What wouldn’t I give for a fly-on-the-wall seat at the next meeting of 10 Gracie Square’s co-op board.

***

Although I haven’t thought of taking a swan dive onto Eighty-Seventh Street from our balcony, I have been somewhat oppressed by a sense of the futility of speech. For one thing, I have the awful feeling that I’ve said everything twice already, and look what good it has done! More generally, the modes of exhortation appear to have been overworked, making people so stubborn that, if you urge them to come in out of the rain, they’ll stay out and catch pneumonia — gladly. Ideas fall into two categories: too familiar to bear repetition or dangerously novel. And no sooner do I say that than I read the capsule review of Shattered, a book that Amazon has been trying to get me to buy for my Kindle, in this week’s New Yorker. (Burning question: is this Bruce Eric Kaplan’s first cover for the magazine?) Shattered is a “withering account of Hillary Clinton’s Presidential campaign”.

Robby Mook, who ran the operation, is portrayed as being obsessed with analytics and demographics, to the exclusion of the traditional politics of persuasion.
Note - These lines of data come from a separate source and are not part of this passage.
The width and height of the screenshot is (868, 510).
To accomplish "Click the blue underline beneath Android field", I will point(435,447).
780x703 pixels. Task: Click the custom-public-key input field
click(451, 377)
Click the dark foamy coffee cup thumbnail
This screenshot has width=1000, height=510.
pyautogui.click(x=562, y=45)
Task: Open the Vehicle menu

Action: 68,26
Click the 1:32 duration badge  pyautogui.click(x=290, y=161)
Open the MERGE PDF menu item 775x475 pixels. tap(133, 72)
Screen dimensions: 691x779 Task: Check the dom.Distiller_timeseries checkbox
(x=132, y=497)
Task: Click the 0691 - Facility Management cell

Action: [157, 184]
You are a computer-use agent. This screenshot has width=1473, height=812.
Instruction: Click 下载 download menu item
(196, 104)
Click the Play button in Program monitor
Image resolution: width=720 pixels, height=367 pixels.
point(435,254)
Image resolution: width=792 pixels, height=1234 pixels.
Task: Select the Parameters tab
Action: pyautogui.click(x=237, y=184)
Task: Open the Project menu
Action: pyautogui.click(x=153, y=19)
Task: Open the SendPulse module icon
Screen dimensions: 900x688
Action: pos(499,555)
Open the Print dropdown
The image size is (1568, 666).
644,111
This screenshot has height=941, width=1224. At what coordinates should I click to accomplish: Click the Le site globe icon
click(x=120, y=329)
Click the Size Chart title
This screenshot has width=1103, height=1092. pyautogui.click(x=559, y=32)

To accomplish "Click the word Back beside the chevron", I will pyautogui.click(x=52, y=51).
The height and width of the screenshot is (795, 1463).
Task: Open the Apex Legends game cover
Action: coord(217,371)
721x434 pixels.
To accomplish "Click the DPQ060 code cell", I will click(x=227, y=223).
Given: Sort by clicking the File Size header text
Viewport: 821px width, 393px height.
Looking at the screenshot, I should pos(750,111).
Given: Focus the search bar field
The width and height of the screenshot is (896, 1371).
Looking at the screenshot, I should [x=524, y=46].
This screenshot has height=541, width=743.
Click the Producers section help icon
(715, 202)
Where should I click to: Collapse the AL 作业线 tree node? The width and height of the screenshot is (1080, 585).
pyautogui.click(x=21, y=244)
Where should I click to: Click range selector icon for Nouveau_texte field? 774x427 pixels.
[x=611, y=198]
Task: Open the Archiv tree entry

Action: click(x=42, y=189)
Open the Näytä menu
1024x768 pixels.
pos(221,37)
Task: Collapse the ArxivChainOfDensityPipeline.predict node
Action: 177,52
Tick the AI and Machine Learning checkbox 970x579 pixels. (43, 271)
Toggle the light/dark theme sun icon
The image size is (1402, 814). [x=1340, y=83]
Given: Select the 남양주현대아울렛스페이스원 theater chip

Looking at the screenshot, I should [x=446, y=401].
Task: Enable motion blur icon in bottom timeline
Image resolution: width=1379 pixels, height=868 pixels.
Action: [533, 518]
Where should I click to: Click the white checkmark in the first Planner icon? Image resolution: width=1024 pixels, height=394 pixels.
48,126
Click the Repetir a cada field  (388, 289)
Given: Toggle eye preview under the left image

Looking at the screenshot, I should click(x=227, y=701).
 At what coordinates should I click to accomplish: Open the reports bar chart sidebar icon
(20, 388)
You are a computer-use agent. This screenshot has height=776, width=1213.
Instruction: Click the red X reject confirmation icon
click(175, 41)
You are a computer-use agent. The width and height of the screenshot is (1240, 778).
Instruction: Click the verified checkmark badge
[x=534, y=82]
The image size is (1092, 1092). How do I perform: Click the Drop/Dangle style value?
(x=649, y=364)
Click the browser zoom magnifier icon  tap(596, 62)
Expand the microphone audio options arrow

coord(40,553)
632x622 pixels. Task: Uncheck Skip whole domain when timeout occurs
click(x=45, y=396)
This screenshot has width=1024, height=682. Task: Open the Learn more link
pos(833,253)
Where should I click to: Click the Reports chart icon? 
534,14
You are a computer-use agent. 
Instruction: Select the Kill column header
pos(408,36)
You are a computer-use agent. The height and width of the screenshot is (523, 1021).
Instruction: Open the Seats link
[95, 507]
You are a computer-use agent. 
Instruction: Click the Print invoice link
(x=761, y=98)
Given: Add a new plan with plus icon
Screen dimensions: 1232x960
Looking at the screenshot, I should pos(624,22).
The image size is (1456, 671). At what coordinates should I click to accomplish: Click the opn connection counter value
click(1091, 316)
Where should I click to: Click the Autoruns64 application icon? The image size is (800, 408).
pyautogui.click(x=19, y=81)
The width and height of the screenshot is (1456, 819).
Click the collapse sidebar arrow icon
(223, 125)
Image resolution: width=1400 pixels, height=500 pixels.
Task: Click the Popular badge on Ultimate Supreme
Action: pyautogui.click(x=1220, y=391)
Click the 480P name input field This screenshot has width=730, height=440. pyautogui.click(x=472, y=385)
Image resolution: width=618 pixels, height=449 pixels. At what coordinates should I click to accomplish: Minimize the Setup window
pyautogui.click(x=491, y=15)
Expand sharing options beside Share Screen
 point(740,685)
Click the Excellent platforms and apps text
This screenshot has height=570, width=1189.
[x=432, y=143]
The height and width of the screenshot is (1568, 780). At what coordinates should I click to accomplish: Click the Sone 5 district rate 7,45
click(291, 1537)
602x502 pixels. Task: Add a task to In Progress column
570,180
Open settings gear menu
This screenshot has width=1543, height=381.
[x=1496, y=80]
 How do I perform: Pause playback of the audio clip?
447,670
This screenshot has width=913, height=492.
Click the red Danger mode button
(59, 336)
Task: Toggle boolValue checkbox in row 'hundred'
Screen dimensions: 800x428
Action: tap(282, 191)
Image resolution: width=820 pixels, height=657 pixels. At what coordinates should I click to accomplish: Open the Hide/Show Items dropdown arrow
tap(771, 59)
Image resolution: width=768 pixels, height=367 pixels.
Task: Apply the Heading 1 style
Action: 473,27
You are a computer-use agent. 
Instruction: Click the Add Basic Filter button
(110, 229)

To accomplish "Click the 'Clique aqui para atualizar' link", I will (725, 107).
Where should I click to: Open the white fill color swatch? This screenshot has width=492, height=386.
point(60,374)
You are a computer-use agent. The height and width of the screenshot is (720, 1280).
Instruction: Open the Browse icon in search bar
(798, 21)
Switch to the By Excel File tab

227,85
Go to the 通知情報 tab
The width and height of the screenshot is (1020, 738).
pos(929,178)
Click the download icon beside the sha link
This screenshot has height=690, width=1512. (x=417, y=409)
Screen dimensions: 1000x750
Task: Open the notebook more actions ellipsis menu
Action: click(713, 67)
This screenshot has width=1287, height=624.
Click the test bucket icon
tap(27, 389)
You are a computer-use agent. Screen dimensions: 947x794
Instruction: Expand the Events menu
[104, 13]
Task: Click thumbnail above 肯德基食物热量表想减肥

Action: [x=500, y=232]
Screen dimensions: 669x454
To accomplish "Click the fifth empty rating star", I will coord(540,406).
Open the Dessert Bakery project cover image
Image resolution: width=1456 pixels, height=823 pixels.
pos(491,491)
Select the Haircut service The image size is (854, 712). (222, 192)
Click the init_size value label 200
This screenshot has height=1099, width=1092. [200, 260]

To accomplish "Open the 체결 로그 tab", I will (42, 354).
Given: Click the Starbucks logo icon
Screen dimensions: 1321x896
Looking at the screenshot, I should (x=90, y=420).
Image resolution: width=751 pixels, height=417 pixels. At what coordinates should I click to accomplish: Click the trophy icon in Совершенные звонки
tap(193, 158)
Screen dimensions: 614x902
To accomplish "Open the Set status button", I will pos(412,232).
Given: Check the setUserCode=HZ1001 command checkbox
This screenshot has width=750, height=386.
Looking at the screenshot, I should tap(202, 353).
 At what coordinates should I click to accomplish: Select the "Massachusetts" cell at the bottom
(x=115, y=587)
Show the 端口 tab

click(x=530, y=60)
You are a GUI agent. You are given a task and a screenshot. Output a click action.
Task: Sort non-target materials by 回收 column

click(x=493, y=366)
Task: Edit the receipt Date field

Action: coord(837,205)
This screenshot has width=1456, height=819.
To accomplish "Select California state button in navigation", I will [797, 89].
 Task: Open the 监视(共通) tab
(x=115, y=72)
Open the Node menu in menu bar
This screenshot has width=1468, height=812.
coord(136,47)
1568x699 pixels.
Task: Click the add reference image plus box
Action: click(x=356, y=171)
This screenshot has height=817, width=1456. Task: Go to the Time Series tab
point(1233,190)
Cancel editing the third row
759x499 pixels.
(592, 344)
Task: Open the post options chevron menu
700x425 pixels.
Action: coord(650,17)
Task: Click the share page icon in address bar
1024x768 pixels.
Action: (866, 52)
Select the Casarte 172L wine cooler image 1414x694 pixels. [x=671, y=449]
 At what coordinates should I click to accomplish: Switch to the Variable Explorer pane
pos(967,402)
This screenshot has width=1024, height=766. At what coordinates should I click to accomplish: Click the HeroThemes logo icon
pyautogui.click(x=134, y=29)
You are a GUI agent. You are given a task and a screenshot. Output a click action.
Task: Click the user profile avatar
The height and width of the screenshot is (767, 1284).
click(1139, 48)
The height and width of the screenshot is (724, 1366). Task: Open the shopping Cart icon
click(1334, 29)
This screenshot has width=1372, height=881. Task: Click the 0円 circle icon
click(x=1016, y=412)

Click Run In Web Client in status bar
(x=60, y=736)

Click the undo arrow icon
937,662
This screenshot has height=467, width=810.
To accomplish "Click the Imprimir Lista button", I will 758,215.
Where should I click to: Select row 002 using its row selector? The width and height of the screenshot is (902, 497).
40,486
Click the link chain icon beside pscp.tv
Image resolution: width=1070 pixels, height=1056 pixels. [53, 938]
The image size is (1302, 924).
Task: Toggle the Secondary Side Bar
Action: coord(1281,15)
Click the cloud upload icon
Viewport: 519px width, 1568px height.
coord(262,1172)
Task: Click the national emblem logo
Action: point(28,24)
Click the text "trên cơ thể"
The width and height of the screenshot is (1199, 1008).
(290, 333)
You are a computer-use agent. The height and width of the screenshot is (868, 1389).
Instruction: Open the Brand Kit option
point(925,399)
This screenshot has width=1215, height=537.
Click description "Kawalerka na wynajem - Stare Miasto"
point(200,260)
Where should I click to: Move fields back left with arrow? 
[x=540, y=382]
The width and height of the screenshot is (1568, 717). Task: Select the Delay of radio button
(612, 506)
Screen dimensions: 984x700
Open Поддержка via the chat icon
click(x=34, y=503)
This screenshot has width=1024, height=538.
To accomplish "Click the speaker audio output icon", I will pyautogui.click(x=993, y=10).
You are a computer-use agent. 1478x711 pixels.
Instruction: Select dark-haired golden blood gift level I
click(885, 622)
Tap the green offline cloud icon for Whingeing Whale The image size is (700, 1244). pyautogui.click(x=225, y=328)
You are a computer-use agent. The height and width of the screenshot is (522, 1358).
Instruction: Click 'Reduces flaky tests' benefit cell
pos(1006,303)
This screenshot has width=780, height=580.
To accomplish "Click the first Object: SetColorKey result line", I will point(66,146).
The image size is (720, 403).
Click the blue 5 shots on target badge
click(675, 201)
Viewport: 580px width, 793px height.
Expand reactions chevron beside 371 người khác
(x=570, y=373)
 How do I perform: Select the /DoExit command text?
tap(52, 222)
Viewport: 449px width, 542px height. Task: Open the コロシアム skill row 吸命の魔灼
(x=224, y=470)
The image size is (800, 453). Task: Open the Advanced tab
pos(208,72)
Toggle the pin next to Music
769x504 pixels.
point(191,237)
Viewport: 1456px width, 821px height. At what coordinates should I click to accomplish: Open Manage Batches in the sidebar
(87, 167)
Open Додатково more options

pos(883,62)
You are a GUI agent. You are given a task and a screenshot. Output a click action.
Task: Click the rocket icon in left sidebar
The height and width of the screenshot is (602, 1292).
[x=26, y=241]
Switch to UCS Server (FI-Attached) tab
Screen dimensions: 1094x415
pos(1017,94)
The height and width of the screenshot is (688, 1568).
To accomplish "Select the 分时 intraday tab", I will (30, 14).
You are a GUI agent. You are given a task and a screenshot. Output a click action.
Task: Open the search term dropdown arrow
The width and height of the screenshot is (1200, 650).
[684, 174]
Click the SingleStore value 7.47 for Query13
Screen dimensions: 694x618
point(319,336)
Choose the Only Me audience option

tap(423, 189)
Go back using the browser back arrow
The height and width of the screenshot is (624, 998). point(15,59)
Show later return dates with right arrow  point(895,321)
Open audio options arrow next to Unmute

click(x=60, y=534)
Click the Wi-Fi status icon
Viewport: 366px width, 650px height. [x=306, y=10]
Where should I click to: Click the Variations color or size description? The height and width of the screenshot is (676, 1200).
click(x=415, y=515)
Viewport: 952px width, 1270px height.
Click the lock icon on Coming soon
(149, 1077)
Traditional politics was just too familiar!

the Clinton campaign never had a clear picture of its own candidate or of what was coming.

In other words, Donald Trump was too insanely unlikely to take seriously; any serious plans to prevent his victory would have likewise been weird. What happens when bright young minds are faced with a choice between the tedious and the risky is a hasty retreat to numbers, to data, to the oracle of the computer.

Over the weekend, I thought of sharing a link, at Facebook, to Bret Stephens’s Op-Ed piece, printed on Saturday, against “The Climate of Complete Certainty” in environmental discussions. I’m glad that I didn’t. I’d have been tarred as a Trumpista! But I do think that the journalism of climate change does have a real Chicken Little problem, and that warnings about dire inevitabilities ought to be leavened by constructive proposals, and infused with the leadership quality to make them viable.

***

Thursday 4th

Currently reading James Harvey’s very important Romantic Comedy in Hollywood, Kathleen has been asking to see some old movies, either for the first time, or for a second look after immeasurable years. This week, I rented three videos that we don’t happen to own.

  • Dinner at Eight
  • It Happened One Night
  • The Thin Man

Although I may perhaps add It Happened One Night to our library, watching the other two titles convinced me that, although it sometimes seems that I have bought every DVD with a pulse, I do discriminate. If I want to see Myrna Loy and William Powell, I can always watch Libeled Lady — which will also give me a bigger helping of Jean Harlow than I’d dream of asking for. In Dinner at Eight, Harlow’s bedroom scene with Wallace Beery — a pre-Code instance of spousal abuse — is just about the most pointlessly nasty thing that I’ve seen in the movies. The contrast between the white-on-white-on-sequins luxe of the setting and the grim unhappiness of the marriage it shelters makes me seasick. The only problem with not having Dinner at Eight on call is missing Marie Dressler, whose immortal last line, addressed to Harlow, does not completely upstage the preceding scene, in which the worldly old lady counsels a disappointed, if shallow, young girl.

Watching It Happened One Night, I had one of my insights. After mulling it over for a while, I thought I’d better look at Ed Sikov’s book on the genre, Screwball: Hollywood’s Madcap Romantic Comedies. I wasn’t entirely surprised to find that Sikov had not had my little insight, but what did bowl me over was how his interpretation of screwball comedies with a newspaper theme inadvertently highlights the hypocrisy of the Production Code — and of popular American culture itself.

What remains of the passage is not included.